▶ Work task
Print the listing below exactly.
::::
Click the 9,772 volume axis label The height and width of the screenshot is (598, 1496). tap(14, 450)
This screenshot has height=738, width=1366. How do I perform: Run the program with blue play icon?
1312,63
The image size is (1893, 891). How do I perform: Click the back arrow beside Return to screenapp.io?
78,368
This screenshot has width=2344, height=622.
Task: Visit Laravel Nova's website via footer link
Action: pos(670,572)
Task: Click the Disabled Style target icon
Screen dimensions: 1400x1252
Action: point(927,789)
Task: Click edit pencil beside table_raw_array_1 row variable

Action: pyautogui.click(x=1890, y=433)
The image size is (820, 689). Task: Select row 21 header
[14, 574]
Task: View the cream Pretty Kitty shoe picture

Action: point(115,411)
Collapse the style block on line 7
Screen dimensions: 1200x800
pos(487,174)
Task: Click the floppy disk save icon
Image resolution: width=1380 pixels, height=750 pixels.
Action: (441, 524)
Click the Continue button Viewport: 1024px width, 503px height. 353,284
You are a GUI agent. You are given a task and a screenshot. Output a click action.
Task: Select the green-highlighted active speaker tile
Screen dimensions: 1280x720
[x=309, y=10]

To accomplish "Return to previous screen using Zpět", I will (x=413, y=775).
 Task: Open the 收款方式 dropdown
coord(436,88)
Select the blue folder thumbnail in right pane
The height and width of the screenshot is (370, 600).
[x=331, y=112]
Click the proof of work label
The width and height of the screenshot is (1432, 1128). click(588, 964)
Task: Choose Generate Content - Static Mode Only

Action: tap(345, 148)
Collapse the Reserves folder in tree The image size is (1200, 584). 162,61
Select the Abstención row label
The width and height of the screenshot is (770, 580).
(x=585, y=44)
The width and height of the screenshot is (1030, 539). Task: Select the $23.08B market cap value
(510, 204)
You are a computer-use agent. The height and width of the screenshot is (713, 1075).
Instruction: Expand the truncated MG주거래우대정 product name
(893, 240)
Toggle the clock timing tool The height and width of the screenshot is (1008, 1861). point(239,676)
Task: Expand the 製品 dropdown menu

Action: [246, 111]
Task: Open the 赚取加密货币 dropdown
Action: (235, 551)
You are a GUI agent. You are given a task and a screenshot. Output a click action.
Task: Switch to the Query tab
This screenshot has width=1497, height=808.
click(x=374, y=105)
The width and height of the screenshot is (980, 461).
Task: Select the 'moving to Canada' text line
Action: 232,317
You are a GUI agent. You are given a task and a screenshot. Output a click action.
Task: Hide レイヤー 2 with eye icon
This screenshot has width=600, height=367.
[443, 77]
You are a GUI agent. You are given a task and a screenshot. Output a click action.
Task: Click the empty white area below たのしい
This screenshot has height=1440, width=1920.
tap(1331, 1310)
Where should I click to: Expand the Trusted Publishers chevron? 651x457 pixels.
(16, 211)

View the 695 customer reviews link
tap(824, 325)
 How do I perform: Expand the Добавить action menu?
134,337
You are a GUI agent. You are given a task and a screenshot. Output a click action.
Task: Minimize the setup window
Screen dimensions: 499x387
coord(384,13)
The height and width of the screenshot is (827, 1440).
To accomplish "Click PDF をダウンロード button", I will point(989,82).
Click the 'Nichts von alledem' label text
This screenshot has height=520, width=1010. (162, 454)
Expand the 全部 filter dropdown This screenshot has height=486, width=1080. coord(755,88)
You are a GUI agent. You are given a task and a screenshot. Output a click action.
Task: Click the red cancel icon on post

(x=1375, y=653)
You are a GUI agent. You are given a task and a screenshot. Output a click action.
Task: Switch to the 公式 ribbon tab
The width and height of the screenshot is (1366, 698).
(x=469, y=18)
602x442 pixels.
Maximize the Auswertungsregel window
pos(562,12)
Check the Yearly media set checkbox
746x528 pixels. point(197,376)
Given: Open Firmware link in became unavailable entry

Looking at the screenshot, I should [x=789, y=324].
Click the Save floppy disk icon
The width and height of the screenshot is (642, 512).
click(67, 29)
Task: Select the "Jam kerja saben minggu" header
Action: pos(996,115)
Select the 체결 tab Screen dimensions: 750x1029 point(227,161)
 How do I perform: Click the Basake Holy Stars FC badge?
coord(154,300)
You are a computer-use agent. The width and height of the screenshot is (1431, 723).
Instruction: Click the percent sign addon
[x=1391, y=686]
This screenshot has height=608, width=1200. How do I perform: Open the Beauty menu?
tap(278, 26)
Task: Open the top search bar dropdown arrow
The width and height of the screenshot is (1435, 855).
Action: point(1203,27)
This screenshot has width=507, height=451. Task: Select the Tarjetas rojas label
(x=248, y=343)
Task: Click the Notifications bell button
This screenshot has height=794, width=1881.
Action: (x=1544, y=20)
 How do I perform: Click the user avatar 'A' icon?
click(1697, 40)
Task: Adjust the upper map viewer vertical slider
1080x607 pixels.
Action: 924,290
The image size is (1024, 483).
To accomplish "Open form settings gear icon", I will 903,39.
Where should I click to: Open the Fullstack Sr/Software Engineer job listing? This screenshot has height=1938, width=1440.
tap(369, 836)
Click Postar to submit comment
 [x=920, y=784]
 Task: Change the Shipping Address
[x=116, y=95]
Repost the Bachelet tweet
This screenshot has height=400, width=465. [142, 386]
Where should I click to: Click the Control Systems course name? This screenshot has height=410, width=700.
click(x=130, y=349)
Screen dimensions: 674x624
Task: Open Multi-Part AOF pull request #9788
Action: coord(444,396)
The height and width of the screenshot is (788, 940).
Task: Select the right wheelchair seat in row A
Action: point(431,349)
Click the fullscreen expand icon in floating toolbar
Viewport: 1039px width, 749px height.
::::
▶ Answer section
Click the 9,772 volume axis label The height and width of the screenshot is (598, 1496). tap(14, 450)
This screenshot has height=738, width=1366. How do I perform: Run the program with blue play icon?
1312,63
The image size is (1893, 891). How do I perform: Click the back arrow beside Return to screenapp.io?
78,368
This screenshot has width=2344, height=622.
Task: Visit Laravel Nova's website via footer link
Action: pos(670,572)
Task: Click the Disabled Style target icon
Screen dimensions: 1400x1252
Action: point(927,789)
Task: Click edit pencil beside table_raw_array_1 row variable

Action: pyautogui.click(x=1890, y=433)
The image size is (820, 689). Task: Select row 21 header
[14, 574]
Task: View the cream Pretty Kitty shoe picture

Action: point(115,411)
Collapse the style block on line 7
Screen dimensions: 1200x800
pos(487,174)
Task: Click the floppy disk save icon
Image resolution: width=1380 pixels, height=750 pixels.
Action: (441, 524)
Click the Continue button Viewport: 1024px width, 503px height. 353,284
You are a GUI agent. You are given a task and a screenshot. Output a click action.
Task: Select the green-highlighted active speaker tile
Screen dimensions: 1280x720
[x=309, y=10]

To accomplish "Return to previous screen using Zpět", I will (x=413, y=775).
 Task: Open the 收款方式 dropdown
coord(436,88)
Select the blue folder thumbnail in right pane
The height and width of the screenshot is (370, 600).
[x=331, y=112]
Click the proof of work label
The width and height of the screenshot is (1432, 1128). click(588, 964)
Task: Choose Generate Content - Static Mode Only

Action: tap(345, 148)
Collapse the Reserves folder in tree The image size is (1200, 584). 162,61
Select the Abstención row label
The width and height of the screenshot is (770, 580).
(x=585, y=44)
The width and height of the screenshot is (1030, 539). Task: Select the $23.08B market cap value
(510, 204)
You are a computer-use agent. The height and width of the screenshot is (713, 1075).
Instruction: Expand the truncated MG주거래우대정 product name
(893, 240)
Toggle the clock timing tool The height and width of the screenshot is (1008, 1861). point(239,676)
Task: Expand the 製品 dropdown menu

Action: [246, 111]
Task: Open the 赚取加密货币 dropdown
Action: (235, 551)
You are a GUI agent. You are given a task and a screenshot. Output a click action.
Task: Switch to the Query tab
This screenshot has width=1497, height=808.
click(x=374, y=105)
The width and height of the screenshot is (980, 461).
Task: Select the 'moving to Canada' text line
Action: 232,317
You are a GUI agent. You are given a task and a screenshot. Output a click action.
Task: Hide レイヤー 2 with eye icon
This screenshot has width=600, height=367.
[443, 77]
You are a GUI agent. You are given a task and a screenshot. Output a click action.
Task: Click the empty white area below たのしい
This screenshot has height=1440, width=1920.
tap(1331, 1310)
Where should I click to: Expand the Trusted Publishers chevron? 651x457 pixels.
(16, 211)

View the 695 customer reviews link
tap(824, 325)
 How do I perform: Expand the Добавить action menu?
134,337
You are a GUI agent. You are given a task and a screenshot. Output a click action.
Task: Minimize the setup window
Screen dimensions: 499x387
coord(384,13)
The height and width of the screenshot is (827, 1440).
To accomplish "Click PDF をダウンロード button", I will point(989,82).
Click the 'Nichts von alledem' label text
This screenshot has height=520, width=1010. (162, 454)
Expand the 全部 filter dropdown This screenshot has height=486, width=1080. coord(755,88)
You are a GUI agent. You are given a task and a screenshot. Output a click action.
Task: Click the red cancel icon on post

(x=1375, y=653)
You are a GUI agent. You are given a task and a screenshot. Output a click action.
Task: Switch to the 公式 ribbon tab
The width and height of the screenshot is (1366, 698).
(x=469, y=18)
602x442 pixels.
Maximize the Auswertungsregel window
pos(562,12)
Check the Yearly media set checkbox
746x528 pixels. point(197,376)
Given: Open Firmware link in became unavailable entry

Looking at the screenshot, I should [x=789, y=324].
Click the Save floppy disk icon
The width and height of the screenshot is (642, 512).
click(67, 29)
Task: Select the "Jam kerja saben minggu" header
Action: pos(996,115)
Select the 체결 tab Screen dimensions: 750x1029 point(227,161)
 How do I perform: Click the Basake Holy Stars FC badge?
coord(154,300)
You are a computer-use agent. The width and height of the screenshot is (1431, 723).
Instruction: Click the percent sign addon
[x=1391, y=686]
This screenshot has height=608, width=1200. How do I perform: Open the Beauty menu?
tap(278, 26)
Task: Open the top search bar dropdown arrow
The width and height of the screenshot is (1435, 855).
Action: point(1203,27)
This screenshot has width=507, height=451. Task: Select the Tarjetas rojas label
(x=248, y=343)
Task: Click the Notifications bell button
This screenshot has height=794, width=1881.
Action: (x=1544, y=20)
 How do I perform: Click the user avatar 'A' icon?
click(1697, 40)
Task: Adjust the upper map viewer vertical slider
1080x607 pixels.
Action: 924,290
The image size is (1024, 483).
To accomplish "Open form settings gear icon", I will 903,39.
Where should I click to: Open the Fullstack Sr/Software Engineer job listing? This screenshot has height=1938, width=1440.
tap(369, 836)
Click Postar to submit comment
 [x=920, y=784]
 Task: Change the Shipping Address
[x=116, y=95]
Repost the Bachelet tweet
This screenshot has height=400, width=465. [142, 386]
Where should I click to: Click the Control Systems course name? This screenshot has height=410, width=700.
click(x=130, y=349)
Screen dimensions: 674x624
Task: Open Multi-Part AOF pull request #9788
Action: coord(444,396)
The height and width of the screenshot is (788, 940).
Task: Select the right wheelchair seat in row A
Action: point(431,349)
Click the fullscreen expand icon in floating toolbar
Viewport: 1039px width, 749px height.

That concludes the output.